How to Get an In-State Hold Lifted

Lifting an in-state hold means resolving whatever triggered it. The specific path depends on the type of hold:

  • Outstanding warrant: The defendant or their attorney contacts the court that issued the warrant, arranges a court appearance (sometimes by video from the jail), and addresses the underlying charge. Once the warrant is recalled, the hold drops.
  • Pending charges: The requesting jurisdiction may agree to release the hold if the defendant posts bail on those charges, enters into a plea negotiation, or if the prosecutor decides not to pursue the case.
  • Probation or parole hold: The supervising officer or parole board decides whether to maintain the hold pending a revocation hearing. Defense counsel can petition for the hold to be lifted, arguing factors like the minor nature of the new offense or the strength of community ties.
  • Failure to appear: Appearing before the court you missed — even through counsel — and demonstrating that you’re no longer a flight risk can resolve the bench warrant and the associated hold.

In any of these situations, the defense files a motion with the court that has authority over the hold. That motion lays out why continued detention is unnecessary or unjustified. The court may hold a hearing where both the defense and prosecution present their positions. Judges weigh factors like the seriousness of the pending charges, the defendant’s history of court appearances, and whether conditions short of detention can ensure the person shows up.

Speed matters here.
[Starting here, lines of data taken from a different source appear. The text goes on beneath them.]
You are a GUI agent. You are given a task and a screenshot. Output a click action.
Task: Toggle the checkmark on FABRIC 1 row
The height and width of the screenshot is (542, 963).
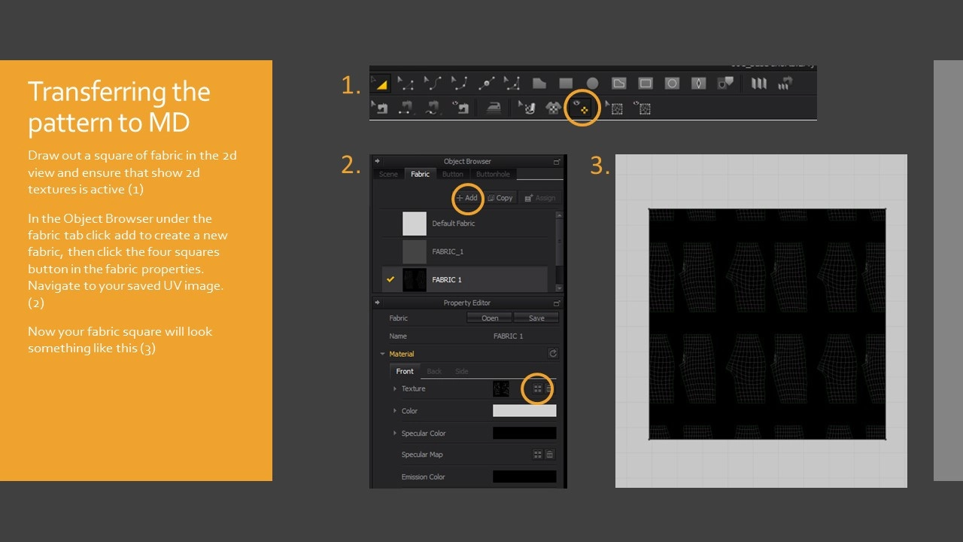coord(390,279)
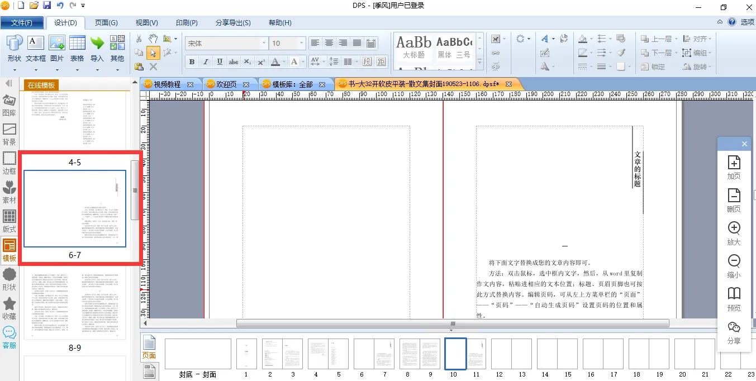This screenshot has height=381, width=756.
Task: Open the font name dropdown 宋体
Action: tap(264, 44)
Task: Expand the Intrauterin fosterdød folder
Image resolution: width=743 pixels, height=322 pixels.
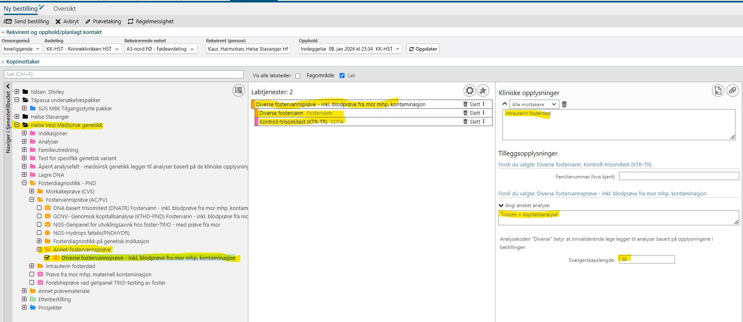Action: click(32, 266)
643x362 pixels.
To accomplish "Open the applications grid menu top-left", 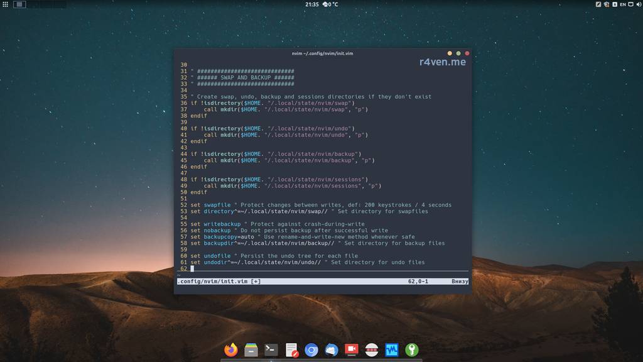I will pos(5,5).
The longer you wait to address the hold, the longer you sit. If you’re in custody and discover a hold from another jurisdiction, flagging it immediately for your attorney is the single most important thing you can do.

What Happens After the Hold Is Resolved

Once the hold is addressed, the outcome depends entirely on what was behind it. An old warrant for a missed court date might result in nothing more than a rescheduled hearing. Pending felony charges in another county could mean transfer to that county’s jail to face prosecution. A probation hold might lead to a revocation hearing where the board decides whether to send you back to prison or reinstate supervision with tighter conditions.

Bail conditions often shift after a hold is resolved. A court that knows you had a hold from another jurisdiction may impose stricter release terms — higher bail amounts, GPS monitoring, travel restrictions, or more frequent check-ins. Federal law directs courts to impose the “least restrictive” conditions that will reasonably ensure the defendant appears and the community stays safe, but “least restrictive” is a judgment call, and a history of holds or warrants pushes that judgment toward more supervision.3Office of the Law Revision Counsel. 18 U.S. Code 3142 – Release or Detention of a Defendant Pending Trial

For people facing charges in multiple counties, resolution of the hold often means the beginning of a second prosecution rather than the end of legal involvement. Having counsel who can coordinate across jurisdictions — negotiating with prosecutors in both counties simultaneously — can sometimes produce global plea agreements that resolve everything at once, saving months of being shuttled between facilities.